→ DIRECTIONS
The entries that follow include a run beginning at the line with "Image resolution: width=1225" and ending at the line with "Filter friends by Родной город"; restate that run word for word and leave the rest out.

→ RECORDS FOR THE EXERCISE
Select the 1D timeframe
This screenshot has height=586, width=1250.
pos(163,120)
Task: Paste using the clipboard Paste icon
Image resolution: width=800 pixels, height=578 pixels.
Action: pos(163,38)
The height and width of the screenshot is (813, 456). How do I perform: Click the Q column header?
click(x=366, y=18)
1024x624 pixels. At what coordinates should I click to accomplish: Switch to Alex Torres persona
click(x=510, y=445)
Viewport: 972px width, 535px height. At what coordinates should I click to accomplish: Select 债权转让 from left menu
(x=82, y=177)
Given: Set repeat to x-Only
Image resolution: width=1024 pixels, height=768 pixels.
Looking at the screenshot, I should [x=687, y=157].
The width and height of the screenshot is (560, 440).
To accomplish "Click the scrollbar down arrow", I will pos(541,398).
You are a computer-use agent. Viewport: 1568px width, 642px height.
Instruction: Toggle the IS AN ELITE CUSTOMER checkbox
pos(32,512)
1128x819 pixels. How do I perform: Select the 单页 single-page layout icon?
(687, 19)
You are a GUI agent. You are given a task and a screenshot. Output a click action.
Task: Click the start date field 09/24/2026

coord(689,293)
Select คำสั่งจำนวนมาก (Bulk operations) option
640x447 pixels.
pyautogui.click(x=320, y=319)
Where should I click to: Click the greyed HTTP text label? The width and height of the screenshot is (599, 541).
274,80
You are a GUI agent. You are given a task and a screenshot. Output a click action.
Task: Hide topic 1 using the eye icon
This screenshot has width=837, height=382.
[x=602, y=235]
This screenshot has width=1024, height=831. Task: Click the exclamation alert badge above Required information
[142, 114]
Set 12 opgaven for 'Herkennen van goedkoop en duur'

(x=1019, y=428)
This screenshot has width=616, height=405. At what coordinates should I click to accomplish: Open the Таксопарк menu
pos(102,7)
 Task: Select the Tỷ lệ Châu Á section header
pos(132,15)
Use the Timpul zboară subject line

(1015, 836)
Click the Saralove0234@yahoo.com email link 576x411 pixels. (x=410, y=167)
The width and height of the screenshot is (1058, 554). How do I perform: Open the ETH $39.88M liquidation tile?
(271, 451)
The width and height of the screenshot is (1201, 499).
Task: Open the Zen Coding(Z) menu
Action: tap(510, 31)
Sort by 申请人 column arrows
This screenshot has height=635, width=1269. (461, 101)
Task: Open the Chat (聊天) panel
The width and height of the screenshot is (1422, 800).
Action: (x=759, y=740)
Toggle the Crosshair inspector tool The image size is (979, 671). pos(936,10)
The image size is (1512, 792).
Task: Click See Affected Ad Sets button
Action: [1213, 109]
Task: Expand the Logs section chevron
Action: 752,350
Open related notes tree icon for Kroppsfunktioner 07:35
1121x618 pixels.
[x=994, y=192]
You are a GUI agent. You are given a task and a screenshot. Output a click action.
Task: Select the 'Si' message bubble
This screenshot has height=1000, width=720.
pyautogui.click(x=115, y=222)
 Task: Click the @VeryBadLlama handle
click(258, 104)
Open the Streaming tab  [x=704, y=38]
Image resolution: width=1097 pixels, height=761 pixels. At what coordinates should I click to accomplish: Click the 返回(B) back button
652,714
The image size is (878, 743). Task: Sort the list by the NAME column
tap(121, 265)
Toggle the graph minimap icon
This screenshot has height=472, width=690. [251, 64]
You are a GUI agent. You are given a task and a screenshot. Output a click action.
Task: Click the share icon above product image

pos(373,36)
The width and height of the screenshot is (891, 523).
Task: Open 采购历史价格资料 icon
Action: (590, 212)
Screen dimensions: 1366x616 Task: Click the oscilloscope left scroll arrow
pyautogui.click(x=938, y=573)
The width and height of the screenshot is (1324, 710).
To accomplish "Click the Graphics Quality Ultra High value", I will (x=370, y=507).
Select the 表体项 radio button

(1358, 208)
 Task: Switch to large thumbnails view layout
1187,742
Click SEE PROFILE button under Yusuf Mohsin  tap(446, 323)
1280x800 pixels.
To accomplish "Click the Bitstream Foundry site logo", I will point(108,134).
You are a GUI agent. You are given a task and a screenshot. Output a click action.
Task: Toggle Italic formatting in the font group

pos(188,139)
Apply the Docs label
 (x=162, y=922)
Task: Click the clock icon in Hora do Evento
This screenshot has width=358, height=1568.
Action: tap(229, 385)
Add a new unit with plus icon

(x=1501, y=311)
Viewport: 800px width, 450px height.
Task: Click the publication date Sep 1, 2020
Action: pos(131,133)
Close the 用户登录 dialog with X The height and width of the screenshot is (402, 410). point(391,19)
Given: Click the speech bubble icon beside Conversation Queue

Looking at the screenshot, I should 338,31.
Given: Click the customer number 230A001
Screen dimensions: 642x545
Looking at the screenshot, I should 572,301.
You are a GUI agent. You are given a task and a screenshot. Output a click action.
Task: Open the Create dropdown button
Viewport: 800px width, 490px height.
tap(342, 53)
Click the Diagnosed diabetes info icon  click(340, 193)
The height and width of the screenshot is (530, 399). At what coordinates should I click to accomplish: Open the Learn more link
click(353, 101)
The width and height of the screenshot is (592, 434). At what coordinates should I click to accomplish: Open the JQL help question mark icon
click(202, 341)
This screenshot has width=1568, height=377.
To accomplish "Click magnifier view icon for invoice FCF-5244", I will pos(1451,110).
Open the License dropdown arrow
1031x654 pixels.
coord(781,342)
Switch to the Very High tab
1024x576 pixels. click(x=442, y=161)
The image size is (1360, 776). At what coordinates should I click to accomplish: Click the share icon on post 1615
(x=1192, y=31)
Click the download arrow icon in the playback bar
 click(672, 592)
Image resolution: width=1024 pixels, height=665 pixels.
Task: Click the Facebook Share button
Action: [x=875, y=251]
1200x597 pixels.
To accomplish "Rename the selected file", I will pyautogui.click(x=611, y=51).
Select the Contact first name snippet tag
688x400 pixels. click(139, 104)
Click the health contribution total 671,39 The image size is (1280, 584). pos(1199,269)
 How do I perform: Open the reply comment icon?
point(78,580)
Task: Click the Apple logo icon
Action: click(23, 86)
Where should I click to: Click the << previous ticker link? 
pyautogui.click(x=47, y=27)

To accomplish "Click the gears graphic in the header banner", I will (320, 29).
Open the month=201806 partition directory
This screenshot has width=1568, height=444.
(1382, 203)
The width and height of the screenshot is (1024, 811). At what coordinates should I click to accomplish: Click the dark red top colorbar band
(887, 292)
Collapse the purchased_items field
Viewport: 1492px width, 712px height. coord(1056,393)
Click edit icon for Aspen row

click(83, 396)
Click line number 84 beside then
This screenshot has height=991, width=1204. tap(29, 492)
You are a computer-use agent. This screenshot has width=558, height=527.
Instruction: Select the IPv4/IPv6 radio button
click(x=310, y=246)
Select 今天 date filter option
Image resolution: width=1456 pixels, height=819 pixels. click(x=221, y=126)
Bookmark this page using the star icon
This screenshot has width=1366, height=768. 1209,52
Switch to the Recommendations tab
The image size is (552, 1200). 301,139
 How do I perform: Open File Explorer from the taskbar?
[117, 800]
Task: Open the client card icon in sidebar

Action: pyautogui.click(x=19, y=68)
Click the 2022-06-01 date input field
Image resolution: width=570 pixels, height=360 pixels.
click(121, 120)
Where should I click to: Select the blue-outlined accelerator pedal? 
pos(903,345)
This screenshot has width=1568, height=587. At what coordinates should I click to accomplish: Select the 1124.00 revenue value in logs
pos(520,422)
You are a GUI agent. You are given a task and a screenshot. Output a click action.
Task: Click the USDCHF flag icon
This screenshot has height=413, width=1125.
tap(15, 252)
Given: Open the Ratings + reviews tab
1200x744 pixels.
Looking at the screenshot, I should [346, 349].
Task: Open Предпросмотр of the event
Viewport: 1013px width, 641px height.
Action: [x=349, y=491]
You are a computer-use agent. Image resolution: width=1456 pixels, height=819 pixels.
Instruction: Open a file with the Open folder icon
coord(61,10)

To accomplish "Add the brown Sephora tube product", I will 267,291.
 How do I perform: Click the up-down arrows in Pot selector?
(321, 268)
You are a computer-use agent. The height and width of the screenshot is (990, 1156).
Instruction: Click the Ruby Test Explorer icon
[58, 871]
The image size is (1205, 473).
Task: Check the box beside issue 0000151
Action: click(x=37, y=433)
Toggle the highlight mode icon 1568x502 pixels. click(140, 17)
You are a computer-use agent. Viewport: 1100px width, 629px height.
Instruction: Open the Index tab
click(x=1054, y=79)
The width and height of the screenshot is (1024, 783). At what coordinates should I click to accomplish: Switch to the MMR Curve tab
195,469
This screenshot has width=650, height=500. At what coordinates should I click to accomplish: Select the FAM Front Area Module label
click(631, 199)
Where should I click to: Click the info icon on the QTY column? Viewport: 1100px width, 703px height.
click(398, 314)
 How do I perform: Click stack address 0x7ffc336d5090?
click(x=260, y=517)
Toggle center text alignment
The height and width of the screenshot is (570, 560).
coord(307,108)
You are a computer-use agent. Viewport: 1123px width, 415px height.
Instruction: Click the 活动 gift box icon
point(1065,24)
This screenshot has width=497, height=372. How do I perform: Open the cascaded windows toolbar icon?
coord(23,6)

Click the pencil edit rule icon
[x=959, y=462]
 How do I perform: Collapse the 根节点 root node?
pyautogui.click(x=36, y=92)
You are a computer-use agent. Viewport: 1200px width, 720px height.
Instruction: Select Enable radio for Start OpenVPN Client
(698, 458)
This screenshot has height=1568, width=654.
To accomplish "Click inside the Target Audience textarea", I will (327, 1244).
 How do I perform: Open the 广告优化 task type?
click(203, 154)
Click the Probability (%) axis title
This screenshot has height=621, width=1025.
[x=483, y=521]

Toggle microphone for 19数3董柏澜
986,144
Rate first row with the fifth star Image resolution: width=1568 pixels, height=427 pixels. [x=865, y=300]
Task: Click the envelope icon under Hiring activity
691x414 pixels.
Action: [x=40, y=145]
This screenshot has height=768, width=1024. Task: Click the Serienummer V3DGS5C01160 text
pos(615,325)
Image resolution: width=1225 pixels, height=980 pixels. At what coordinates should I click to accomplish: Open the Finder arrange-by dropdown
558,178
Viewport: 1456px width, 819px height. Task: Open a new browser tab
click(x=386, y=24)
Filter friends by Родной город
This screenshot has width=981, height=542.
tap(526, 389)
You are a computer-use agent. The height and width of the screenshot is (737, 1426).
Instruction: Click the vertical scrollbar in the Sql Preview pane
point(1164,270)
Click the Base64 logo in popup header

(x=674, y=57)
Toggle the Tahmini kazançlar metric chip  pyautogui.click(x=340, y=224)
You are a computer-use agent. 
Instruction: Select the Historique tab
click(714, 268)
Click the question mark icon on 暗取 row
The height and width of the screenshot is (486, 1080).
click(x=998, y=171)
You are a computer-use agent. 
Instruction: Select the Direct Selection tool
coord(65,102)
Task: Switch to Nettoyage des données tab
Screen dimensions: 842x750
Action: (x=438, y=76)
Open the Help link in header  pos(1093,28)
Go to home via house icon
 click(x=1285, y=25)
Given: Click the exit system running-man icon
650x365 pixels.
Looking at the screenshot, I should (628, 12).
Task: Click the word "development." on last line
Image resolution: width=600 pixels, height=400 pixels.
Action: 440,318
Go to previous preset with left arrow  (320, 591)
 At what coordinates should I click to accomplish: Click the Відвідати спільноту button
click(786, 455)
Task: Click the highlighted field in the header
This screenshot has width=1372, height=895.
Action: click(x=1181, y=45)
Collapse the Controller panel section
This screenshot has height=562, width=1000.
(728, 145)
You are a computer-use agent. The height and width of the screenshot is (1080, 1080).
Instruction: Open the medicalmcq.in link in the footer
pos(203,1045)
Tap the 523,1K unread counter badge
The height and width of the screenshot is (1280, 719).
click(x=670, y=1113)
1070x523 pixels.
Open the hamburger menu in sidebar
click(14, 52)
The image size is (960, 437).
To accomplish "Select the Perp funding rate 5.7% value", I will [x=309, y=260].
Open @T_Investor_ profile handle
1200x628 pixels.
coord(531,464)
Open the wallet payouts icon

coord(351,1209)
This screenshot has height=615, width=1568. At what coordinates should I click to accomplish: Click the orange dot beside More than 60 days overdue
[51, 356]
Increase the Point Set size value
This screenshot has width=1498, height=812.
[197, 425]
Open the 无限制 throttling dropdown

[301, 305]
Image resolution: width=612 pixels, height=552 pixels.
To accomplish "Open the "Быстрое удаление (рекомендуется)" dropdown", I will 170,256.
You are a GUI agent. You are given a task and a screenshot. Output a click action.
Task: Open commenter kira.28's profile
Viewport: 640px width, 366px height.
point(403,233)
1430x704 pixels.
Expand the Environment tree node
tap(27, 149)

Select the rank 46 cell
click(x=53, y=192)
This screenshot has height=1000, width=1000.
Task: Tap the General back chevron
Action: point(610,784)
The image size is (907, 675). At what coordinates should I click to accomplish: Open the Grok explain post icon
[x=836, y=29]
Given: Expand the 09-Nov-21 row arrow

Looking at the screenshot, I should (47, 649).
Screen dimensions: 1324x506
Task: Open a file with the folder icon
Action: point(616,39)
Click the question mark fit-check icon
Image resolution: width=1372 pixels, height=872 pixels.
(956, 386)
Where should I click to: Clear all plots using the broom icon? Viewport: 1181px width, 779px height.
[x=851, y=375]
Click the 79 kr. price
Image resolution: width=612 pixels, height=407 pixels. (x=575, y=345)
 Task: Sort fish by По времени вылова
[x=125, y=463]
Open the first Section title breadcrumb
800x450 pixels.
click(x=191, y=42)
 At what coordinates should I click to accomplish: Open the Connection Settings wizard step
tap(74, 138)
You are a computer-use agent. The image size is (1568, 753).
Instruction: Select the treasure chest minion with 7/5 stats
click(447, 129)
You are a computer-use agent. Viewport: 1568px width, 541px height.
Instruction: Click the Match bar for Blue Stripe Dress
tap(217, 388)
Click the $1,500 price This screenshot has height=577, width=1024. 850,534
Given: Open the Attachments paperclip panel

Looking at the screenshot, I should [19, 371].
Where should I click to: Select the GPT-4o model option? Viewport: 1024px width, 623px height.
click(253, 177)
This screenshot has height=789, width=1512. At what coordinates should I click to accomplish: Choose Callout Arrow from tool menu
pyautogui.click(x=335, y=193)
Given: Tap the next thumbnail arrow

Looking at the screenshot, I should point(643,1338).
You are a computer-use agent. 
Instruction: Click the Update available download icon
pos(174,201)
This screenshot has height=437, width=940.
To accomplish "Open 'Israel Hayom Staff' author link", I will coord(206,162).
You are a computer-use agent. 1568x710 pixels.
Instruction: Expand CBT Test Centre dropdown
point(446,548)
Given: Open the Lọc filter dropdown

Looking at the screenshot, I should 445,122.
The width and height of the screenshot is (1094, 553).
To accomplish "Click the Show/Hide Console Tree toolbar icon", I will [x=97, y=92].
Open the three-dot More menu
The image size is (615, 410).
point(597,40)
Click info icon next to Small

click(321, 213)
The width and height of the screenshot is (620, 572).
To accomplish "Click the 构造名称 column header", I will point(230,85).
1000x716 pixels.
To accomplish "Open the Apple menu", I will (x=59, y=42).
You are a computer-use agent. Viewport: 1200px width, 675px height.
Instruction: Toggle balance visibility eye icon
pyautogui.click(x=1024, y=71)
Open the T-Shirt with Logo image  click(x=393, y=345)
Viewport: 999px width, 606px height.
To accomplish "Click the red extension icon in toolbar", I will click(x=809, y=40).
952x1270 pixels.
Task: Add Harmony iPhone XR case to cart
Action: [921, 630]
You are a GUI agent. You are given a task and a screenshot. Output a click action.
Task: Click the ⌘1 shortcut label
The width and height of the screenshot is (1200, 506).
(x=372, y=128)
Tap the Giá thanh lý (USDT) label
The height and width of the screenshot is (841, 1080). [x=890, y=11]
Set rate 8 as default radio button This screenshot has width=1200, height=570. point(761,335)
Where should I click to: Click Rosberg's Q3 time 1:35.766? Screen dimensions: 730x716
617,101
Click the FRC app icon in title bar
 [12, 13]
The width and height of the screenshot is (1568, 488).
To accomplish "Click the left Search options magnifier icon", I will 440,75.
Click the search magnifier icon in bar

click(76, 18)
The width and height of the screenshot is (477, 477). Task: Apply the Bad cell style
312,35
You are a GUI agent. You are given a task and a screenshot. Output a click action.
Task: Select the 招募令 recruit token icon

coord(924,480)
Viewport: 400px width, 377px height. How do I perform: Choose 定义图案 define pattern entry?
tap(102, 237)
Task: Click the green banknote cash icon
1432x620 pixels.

→ ANSWER SPACE
Image resolution: width=1225 pixels, height=980 pixels. At what coordinates should I click to accomplish: Open the Finder arrange-by dropdown
558,178
Viewport: 1456px width, 819px height. Task: Open a new browser tab
click(x=386, y=24)
Filter friends by Родной город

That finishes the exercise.